* begin MATERIAL PROVIDED *
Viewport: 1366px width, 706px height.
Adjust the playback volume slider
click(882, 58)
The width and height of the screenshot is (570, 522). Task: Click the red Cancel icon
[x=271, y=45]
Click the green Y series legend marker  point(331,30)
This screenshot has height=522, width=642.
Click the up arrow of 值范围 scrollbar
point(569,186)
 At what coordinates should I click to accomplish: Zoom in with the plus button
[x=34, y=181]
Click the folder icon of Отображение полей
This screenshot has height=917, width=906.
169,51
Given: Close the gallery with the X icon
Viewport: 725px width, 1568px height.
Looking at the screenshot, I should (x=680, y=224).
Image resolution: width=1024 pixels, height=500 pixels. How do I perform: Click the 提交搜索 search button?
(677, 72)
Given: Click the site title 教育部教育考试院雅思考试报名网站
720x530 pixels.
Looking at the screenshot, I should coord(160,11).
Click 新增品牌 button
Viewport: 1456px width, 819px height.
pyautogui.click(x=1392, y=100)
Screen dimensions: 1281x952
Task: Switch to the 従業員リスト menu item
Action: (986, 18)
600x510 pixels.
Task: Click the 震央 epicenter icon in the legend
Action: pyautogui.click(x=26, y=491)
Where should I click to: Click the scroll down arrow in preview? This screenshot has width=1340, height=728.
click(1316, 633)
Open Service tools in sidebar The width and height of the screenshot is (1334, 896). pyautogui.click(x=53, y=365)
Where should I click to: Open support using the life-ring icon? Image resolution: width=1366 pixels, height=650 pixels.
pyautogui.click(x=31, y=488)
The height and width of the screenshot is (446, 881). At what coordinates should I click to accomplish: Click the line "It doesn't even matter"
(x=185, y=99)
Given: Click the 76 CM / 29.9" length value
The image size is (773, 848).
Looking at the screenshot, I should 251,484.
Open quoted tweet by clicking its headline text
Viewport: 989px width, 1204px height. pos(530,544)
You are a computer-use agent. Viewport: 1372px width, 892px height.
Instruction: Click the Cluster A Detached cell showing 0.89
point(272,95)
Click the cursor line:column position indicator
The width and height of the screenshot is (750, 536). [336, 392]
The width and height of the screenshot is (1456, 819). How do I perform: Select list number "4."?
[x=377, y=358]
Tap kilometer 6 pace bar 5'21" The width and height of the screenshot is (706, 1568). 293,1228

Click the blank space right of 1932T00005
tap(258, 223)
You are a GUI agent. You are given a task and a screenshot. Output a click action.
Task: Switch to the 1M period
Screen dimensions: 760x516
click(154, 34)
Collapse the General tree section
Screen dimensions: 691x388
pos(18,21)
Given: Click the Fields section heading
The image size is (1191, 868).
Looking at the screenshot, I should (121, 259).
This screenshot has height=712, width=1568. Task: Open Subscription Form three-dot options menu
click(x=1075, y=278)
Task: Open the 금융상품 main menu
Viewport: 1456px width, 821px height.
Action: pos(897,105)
* end MATERIAL PROVIDED *
→ **GIVEN REQUEST**:
Update the lines above by swapping "gallery" for "slideshow" wherever it appears, and leave the rest untouched.

→ **THE RESPONSE**:
Viewport: 1366px width, 706px height.
Adjust the playback volume slider
click(882, 58)
The width and height of the screenshot is (570, 522). Task: Click the red Cancel icon
[x=271, y=45]
Click the green Y series legend marker  point(331,30)
This screenshot has height=522, width=642.
Click the up arrow of 值范围 scrollbar
point(569,186)
 At what coordinates should I click to accomplish: Zoom in with the plus button
[x=34, y=181]
Click the folder icon of Отображение полей
This screenshot has height=917, width=906.
169,51
Given: Close the slideshow with the X icon
Viewport: 725px width, 1568px height.
Looking at the screenshot, I should (x=680, y=224).
Image resolution: width=1024 pixels, height=500 pixels. How do I perform: Click the 提交搜索 search button?
(677, 72)
Given: Click the site title 教育部教育考试院雅思考试报名网站
720x530 pixels.
Looking at the screenshot, I should coord(160,11).
Click 新增品牌 button
Viewport: 1456px width, 819px height.
pyautogui.click(x=1392, y=100)
Screen dimensions: 1281x952
Task: Switch to the 従業員リスト menu item
Action: (986, 18)
600x510 pixels.
Task: Click the 震央 epicenter icon in the legend
Action: pyautogui.click(x=26, y=491)
Where should I click to: Click the scroll down arrow in preview? This screenshot has width=1340, height=728.
click(1316, 633)
Open Service tools in sidebar The width and height of the screenshot is (1334, 896). pyautogui.click(x=53, y=365)
Where should I click to: Open support using the life-ring icon? Image resolution: width=1366 pixels, height=650 pixels.
pyautogui.click(x=31, y=488)
The height and width of the screenshot is (446, 881). At what coordinates should I click to accomplish: Click the line "It doesn't even matter"
(x=185, y=99)
Given: Click the 76 CM / 29.9" length value
The image size is (773, 848).
Looking at the screenshot, I should 251,484.
Open quoted tweet by clicking its headline text
Viewport: 989px width, 1204px height. pos(530,544)
You are a computer-use agent. Viewport: 1372px width, 892px height.
Instruction: Click the Cluster A Detached cell showing 0.89
point(272,95)
Click the cursor line:column position indicator
The width and height of the screenshot is (750, 536). [336, 392]
The width and height of the screenshot is (1456, 819). How do I perform: Select list number "4."?
[x=377, y=358]
Tap kilometer 6 pace bar 5'21" The width and height of the screenshot is (706, 1568). 293,1228

Click the blank space right of 1932T00005
tap(258, 223)
You are a GUI agent. You are given a task and a screenshot. Output a click action.
Task: Switch to the 1M period
Screen dimensions: 760x516
click(154, 34)
Collapse the General tree section
Screen dimensions: 691x388
pos(18,21)
Given: Click the Fields section heading
The image size is (1191, 868).
Looking at the screenshot, I should (121, 259).
This screenshot has height=712, width=1568. Task: Open Subscription Form three-dot options menu
click(x=1075, y=278)
Task: Open the 금융상품 main menu
Viewport: 1456px width, 821px height.
Action: pos(897,105)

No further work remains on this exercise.